┌────────
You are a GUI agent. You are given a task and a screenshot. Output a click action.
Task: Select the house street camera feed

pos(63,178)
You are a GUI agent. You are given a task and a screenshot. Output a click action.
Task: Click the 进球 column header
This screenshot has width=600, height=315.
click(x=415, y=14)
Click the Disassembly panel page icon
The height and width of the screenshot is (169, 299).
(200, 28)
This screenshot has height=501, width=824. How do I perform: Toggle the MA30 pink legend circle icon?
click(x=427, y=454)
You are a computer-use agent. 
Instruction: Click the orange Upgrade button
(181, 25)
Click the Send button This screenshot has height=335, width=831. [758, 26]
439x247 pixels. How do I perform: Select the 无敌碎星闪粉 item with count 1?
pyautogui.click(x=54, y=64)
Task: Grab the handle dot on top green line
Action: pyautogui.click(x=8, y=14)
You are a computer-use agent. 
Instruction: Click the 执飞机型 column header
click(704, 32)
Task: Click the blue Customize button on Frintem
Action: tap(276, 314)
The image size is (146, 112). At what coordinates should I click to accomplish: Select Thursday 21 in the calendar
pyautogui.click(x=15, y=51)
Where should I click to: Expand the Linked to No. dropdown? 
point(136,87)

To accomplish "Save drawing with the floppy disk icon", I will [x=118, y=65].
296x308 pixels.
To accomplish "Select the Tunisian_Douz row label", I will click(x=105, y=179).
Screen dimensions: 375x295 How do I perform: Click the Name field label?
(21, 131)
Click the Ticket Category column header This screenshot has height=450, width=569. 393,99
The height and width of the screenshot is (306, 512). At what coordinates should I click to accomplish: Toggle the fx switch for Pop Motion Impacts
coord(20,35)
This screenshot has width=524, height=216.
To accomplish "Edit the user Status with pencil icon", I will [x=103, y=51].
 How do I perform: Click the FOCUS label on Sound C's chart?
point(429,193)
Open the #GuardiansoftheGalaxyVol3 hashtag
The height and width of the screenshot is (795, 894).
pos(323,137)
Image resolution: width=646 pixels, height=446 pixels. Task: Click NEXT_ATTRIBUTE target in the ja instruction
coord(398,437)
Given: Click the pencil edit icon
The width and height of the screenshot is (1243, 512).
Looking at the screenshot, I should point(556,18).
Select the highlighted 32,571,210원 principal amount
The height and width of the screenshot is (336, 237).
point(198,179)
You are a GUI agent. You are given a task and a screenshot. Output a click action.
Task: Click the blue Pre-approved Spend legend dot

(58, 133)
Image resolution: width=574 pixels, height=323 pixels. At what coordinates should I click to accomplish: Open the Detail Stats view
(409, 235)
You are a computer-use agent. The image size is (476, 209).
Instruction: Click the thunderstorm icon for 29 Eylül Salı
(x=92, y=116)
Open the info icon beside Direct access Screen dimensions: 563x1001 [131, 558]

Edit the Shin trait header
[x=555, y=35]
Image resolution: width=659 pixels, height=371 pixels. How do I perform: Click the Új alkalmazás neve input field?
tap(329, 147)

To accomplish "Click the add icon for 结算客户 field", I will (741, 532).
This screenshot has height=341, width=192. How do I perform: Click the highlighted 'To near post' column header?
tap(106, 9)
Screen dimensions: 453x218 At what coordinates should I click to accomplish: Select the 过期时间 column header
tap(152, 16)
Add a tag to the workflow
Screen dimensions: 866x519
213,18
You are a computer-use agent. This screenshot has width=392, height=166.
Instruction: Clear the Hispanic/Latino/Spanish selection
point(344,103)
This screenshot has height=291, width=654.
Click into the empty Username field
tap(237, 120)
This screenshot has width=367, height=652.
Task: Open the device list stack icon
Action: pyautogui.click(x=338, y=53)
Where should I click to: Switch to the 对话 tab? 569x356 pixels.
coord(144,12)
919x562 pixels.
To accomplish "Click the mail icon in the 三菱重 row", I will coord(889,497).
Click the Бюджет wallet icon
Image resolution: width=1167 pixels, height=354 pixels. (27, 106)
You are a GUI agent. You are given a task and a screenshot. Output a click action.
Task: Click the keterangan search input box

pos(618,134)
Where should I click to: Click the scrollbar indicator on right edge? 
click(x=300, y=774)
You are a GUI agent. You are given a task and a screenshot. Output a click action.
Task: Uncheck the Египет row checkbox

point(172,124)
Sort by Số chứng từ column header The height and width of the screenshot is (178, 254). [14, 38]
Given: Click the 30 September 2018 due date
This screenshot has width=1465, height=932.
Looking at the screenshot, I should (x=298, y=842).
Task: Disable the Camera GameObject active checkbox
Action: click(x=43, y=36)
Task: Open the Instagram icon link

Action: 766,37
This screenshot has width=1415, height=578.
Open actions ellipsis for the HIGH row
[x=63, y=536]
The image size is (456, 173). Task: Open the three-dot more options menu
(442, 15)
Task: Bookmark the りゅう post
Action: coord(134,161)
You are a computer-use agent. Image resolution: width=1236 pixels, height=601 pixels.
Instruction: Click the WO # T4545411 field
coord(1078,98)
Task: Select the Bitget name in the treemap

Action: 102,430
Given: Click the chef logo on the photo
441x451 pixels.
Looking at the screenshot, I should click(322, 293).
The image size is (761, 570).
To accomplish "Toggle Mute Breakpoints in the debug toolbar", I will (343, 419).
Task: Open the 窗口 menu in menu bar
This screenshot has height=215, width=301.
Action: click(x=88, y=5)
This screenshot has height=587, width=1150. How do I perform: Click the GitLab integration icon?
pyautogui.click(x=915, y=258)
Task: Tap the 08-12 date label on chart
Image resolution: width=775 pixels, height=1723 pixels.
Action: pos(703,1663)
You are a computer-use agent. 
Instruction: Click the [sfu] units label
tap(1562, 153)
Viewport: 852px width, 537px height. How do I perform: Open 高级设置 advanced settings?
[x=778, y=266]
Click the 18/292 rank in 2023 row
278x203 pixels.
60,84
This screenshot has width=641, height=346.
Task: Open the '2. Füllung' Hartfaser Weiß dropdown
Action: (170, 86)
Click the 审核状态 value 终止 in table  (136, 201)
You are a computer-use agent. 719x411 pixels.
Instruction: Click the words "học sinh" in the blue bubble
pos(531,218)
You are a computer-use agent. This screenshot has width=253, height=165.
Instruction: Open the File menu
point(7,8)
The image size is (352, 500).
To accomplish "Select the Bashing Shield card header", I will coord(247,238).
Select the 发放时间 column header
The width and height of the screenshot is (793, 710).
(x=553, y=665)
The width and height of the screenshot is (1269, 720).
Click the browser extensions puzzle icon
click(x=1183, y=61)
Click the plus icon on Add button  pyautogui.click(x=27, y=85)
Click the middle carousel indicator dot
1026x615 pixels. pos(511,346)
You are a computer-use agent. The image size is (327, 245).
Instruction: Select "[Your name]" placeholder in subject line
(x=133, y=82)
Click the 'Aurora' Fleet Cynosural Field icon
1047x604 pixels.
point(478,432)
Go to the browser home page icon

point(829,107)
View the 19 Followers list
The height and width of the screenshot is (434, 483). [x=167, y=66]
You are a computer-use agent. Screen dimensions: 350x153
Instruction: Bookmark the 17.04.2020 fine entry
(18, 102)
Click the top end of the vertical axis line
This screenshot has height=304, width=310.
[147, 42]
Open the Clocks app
└────────
▶ _Goal of the exercise_: Print, unaltered, every line from the beginning of the material down to the line with "296x308 pixels.".

▶ _Written solution_:
You are a GUI agent. You are given a task and a screenshot. Output a click action.
Task: Select the house street camera feed

pos(63,178)
You are a GUI agent. You are given a task and a screenshot. Output a click action.
Task: Click the 进球 column header
This screenshot has width=600, height=315.
click(x=415, y=14)
Click the Disassembly panel page icon
The height and width of the screenshot is (169, 299).
(200, 28)
This screenshot has height=501, width=824. How do I perform: Toggle the MA30 pink legend circle icon?
click(x=427, y=454)
You are a computer-use agent. 
Instruction: Click the orange Upgrade button
(181, 25)
Click the Send button This screenshot has height=335, width=831. [758, 26]
439x247 pixels. How do I perform: Select the 无敌碎星闪粉 item with count 1?
pyautogui.click(x=54, y=64)
Task: Grab the handle dot on top green line
Action: pyautogui.click(x=8, y=14)
You are a computer-use agent. 
Instruction: Click the 执飞机型 column header
click(704, 32)
Task: Click the blue Customize button on Frintem
Action: tap(276, 314)
The image size is (146, 112). At what coordinates should I click to accomplish: Select Thursday 21 in the calendar
pyautogui.click(x=15, y=51)
Where should I click to: Expand the Linked to No. dropdown? 
point(136,87)

To accomplish "Save drawing with the floppy disk icon", I will [x=118, y=65].
296x308 pixels.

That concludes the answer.